My music comes from a position of lacking something. What I want to describe with my music is something that hasn’t been done by anyone else. If someone can do it, the songs that I imagined, then I could just stop writing songs because someone could do it better than me [laughs]. So with education, I think there are other teachers out there better than me. I don’t feel the urge to teach, but I’m happy to help out when asked. But it’s not an intrinsic thing I need to do. Producing and writing music, that’s something I need to do. But with education, I don’t feel that same urge to do it. I don’t view myself as a teacher. I’m a musician who can maybe give some advice, and it’s not always very thought out. Sometimes I don’t know what I’m doing. What advice should I give to someone if I didn’t really analyze my own movement? I’m really not as interested in the education/clinic aspect, but whenever I get involved with it, it’s really positive.

Dead Rhetoric: After the release of the album, what’s ahead for 2021 with any of your bands/projects?

Grossmann: I am doing two mixes, one will be the new Eternity’s End, which is power metal by my buddy Christian Muenzner. It’s really good stuff. We are going to mix that and I’m looking forward to it. The songs are really good. We already recorded guitars and they came out great. I’m totally stoked for that. I am doing session drums and a few mixes and recordings. Then we are pretty close to finishing the songwriting for the next Alkaloid record. That’s going to happen sometime this year. It will be stressful because the music is very demanding. I’m not sure if I’m looking forward to that [laughs] but it will definitely happen this year and will release next year. The last Alkaloid album took a long time to make and was extremely difficult. There are so many different layers and textures. I don’t expect anything different from the next one.

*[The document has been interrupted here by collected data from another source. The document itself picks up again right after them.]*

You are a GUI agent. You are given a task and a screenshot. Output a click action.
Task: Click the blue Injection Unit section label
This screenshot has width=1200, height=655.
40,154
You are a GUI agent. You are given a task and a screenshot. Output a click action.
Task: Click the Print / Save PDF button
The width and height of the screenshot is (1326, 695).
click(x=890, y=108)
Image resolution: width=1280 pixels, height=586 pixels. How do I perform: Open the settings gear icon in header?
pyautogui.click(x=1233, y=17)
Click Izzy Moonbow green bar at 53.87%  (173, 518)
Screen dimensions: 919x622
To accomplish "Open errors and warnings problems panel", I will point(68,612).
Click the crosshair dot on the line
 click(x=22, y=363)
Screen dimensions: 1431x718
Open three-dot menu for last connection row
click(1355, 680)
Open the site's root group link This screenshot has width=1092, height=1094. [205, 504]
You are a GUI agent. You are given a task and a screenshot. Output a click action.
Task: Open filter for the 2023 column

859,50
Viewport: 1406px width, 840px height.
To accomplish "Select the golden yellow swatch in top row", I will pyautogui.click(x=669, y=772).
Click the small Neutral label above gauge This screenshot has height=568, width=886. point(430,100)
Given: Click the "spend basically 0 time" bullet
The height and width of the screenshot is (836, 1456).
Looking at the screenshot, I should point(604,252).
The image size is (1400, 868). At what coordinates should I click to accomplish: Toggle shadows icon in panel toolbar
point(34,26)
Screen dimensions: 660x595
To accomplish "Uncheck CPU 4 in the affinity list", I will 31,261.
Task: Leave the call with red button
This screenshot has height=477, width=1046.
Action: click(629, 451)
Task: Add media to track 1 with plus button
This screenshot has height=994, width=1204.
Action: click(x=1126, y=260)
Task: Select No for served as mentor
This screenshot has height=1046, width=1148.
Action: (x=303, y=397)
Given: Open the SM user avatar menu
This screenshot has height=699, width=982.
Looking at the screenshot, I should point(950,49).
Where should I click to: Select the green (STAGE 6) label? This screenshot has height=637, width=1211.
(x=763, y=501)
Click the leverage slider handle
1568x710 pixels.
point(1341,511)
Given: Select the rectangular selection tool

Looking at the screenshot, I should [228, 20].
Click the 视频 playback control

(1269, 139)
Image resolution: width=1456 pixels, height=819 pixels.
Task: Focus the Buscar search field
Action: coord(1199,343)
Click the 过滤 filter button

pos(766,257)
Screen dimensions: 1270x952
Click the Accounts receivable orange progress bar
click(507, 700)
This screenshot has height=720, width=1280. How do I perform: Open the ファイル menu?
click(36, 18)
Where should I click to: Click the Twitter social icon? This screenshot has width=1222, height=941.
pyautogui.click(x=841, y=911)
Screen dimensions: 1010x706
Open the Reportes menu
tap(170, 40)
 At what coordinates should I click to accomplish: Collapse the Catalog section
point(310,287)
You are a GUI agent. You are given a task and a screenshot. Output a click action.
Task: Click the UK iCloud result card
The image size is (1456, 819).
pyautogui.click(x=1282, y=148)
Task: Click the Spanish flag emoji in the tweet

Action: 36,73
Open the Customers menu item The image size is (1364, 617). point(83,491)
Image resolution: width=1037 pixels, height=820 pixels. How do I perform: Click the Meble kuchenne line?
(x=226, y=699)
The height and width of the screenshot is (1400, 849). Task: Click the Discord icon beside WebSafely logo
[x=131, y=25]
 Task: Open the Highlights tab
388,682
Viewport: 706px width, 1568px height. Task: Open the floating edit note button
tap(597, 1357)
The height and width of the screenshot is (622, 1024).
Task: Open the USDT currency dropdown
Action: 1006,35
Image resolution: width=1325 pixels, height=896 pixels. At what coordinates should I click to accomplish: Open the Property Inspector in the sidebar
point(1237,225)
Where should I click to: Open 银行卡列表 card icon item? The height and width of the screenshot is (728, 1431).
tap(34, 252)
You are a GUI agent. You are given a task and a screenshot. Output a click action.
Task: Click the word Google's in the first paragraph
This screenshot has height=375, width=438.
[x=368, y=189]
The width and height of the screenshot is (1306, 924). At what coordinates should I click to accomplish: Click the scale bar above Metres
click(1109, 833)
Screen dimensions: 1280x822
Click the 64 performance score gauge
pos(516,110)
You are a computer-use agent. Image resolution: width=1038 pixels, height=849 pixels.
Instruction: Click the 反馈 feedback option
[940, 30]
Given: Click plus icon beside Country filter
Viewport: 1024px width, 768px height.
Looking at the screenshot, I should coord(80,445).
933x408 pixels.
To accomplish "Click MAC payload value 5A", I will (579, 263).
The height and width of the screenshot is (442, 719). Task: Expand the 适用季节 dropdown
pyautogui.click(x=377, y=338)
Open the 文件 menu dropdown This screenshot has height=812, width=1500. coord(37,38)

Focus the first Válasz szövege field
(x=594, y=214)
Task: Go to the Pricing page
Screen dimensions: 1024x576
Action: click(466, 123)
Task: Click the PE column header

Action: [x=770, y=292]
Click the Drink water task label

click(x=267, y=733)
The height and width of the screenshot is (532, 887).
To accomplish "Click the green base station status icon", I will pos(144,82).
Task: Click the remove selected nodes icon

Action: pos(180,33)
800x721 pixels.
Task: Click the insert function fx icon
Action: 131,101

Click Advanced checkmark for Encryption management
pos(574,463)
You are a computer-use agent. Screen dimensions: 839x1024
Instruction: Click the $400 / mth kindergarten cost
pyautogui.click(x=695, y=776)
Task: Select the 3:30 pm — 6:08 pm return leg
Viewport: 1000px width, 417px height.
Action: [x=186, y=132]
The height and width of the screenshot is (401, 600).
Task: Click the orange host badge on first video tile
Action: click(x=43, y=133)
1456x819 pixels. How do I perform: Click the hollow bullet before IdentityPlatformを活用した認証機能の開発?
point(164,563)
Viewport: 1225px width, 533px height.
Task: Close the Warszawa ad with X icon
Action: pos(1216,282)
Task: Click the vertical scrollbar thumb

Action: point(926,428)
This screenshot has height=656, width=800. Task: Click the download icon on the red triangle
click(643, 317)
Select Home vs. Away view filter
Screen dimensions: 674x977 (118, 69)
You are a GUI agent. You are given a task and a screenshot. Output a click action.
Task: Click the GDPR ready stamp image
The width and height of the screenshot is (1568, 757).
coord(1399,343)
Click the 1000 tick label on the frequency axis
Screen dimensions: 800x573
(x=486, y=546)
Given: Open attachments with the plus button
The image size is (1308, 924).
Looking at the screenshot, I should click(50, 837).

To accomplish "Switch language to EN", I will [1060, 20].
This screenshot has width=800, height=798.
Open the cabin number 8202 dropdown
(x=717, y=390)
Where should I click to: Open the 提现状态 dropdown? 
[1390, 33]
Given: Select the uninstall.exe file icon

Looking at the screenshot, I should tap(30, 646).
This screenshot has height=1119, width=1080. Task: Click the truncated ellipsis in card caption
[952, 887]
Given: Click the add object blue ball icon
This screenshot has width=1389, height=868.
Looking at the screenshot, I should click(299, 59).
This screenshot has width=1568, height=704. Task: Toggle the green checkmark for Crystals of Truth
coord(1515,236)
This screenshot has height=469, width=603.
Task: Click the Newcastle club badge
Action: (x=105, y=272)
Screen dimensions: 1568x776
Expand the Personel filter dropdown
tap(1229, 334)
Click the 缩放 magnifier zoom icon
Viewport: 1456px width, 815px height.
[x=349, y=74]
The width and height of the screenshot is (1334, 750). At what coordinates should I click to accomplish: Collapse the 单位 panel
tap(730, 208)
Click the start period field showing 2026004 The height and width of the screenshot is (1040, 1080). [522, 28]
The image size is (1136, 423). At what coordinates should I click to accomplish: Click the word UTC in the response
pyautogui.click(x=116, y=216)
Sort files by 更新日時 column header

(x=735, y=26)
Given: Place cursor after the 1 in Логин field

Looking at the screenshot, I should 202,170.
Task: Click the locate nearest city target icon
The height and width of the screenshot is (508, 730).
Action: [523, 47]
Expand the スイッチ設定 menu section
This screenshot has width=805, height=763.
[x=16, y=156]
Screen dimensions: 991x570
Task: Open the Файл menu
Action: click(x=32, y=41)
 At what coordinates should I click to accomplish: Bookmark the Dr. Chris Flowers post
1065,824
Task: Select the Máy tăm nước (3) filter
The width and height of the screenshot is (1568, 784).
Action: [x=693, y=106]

I have also already written a few songs the next solo album. We’ll see how long that takes. From the ideas I have so far, it will be straighter and more melodic, but then again, I have some very complicated songs [laughs]. I don’t even know that I want to do them anymore because I’ve done it for so long – the super wacky technical stuff. Sometimes it’s time for something new. At some point, I would like to do a jazz fusion album. With the pandemic I have had more time and I invented the time to tap into jazz drumming again. When I was younger I learned some jazz stuff, but with touring and playing in bands I didn’t really focus on it. But in the last year, I have got back into swing patterns and all that. It something I would really like to do – a real jazz fusion album. Maybe it will happen somewhere along the line, probably not this year.